5. Diagnostic Scoring (IDSA 2021)
- Definite neurosyphilis: Positive CSF VDRL or CSF pleocytosis + reactive serum treponemal test + compatible clinical syndrome.
- Probable neurosyphilis: CSF pleocytosis + reactive serum treponemal test + no clinical syndrome, after exclusion of other causes.

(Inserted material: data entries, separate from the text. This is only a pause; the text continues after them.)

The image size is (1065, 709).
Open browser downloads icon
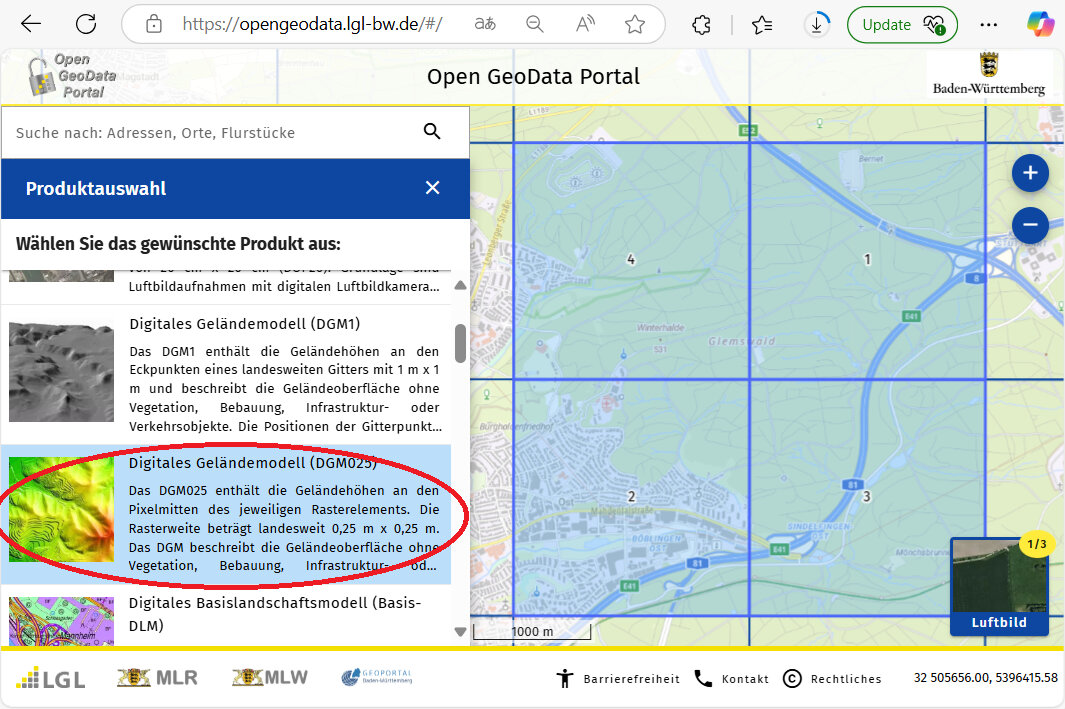click(x=817, y=24)
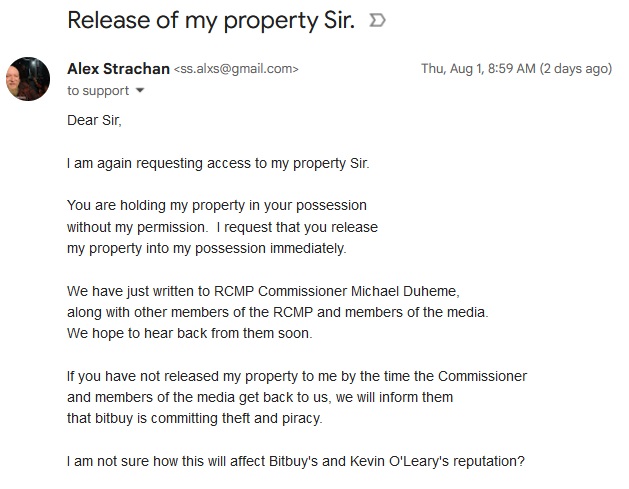Click the line "We hope to hear back"
This screenshot has height=489, width=629.
coord(189,333)
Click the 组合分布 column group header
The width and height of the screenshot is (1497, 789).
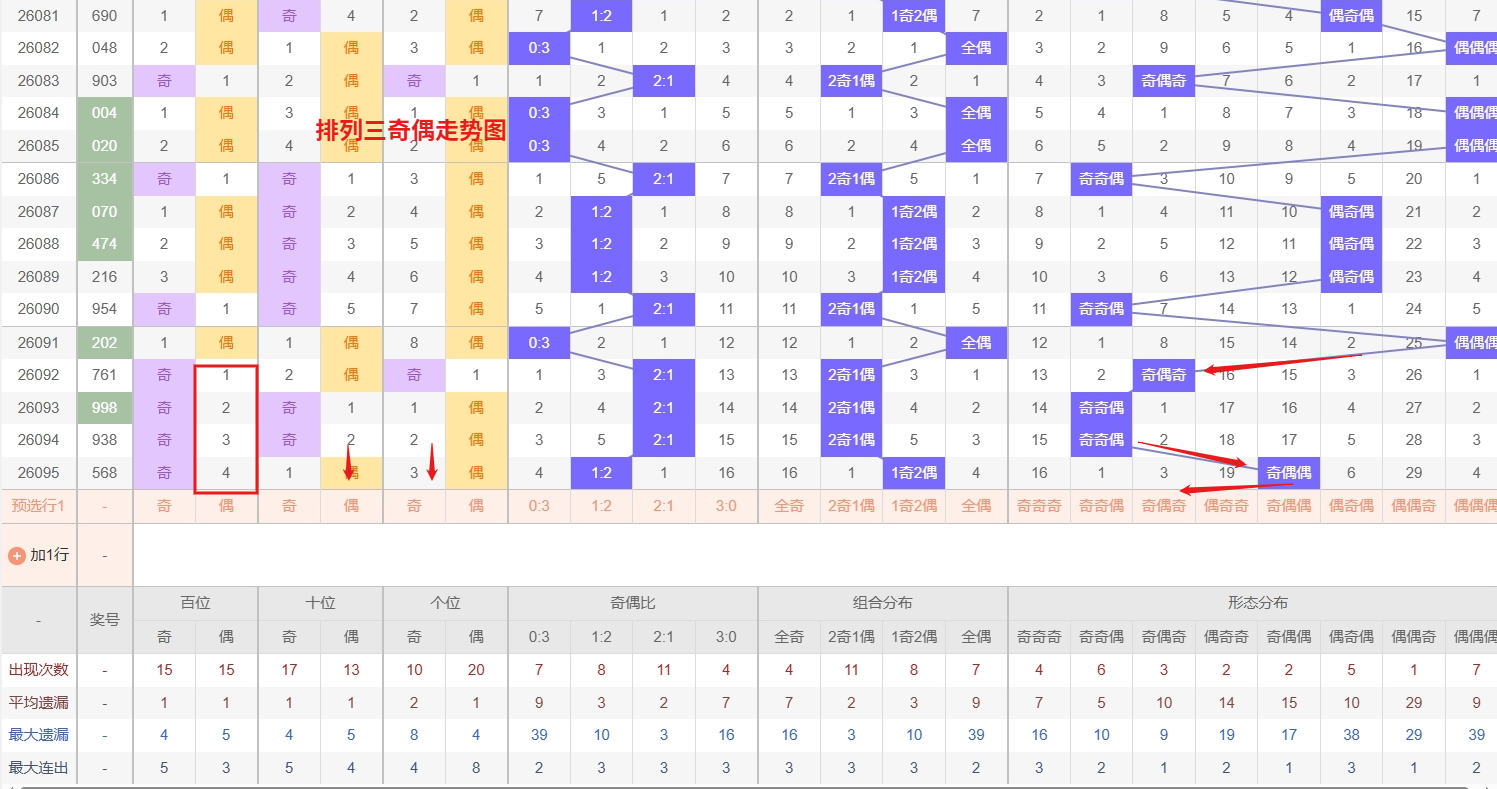click(882, 603)
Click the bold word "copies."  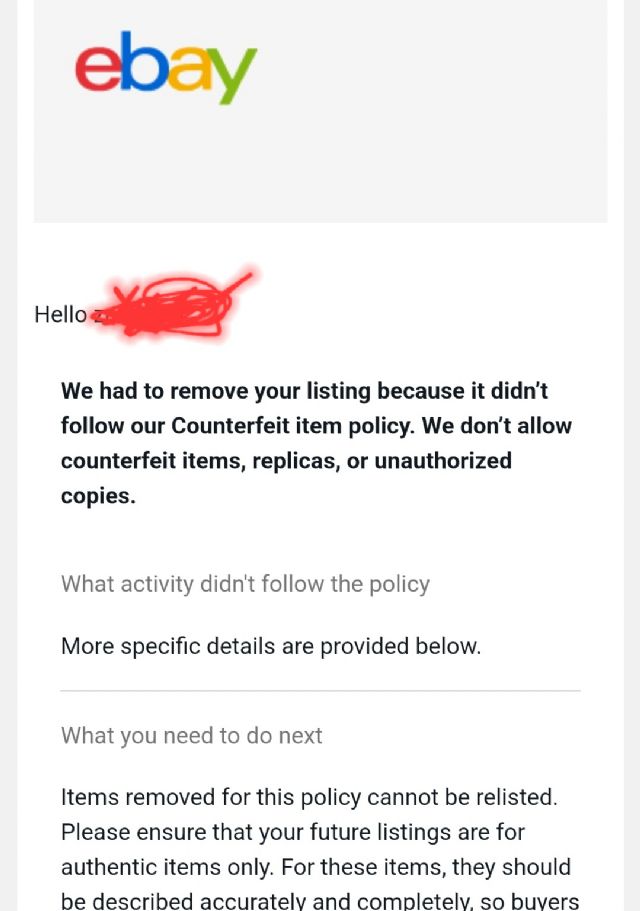[98, 496]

6. Differential Diagnosis | Condition | CSF WBC (cells/µL) | CSF Protein (mg/dL) | CSF VDRL | Key Distinguishing Feature | |-----------|-------------------|---------------------|----------|----------------------------| | Viral meningitis | 30‑200 | 30‑80 | Negative | PCR positive for virus | | Tuberculous meningitis | > 100 | > 100 | Negative | Acid‑fast bacilli, CSF ADA ↑ | | Lyme neuroborreliosis | 10‑100 | 40‑120 | Negative | Positive Borrelia IgG/IgM | | Neurosarcoidosis | 5‑30 | 40‑80 | Negative | Elevated ACE, granulomas on biopsy |
7. Biopsy
- Brain or meningeal biopsy is rarely required (< 1 % of cases) and is reserved for atypical lesions unresponsive to therapy; histology shows spirochetes on Warthin‑Starry stain in 68 % of such specimens.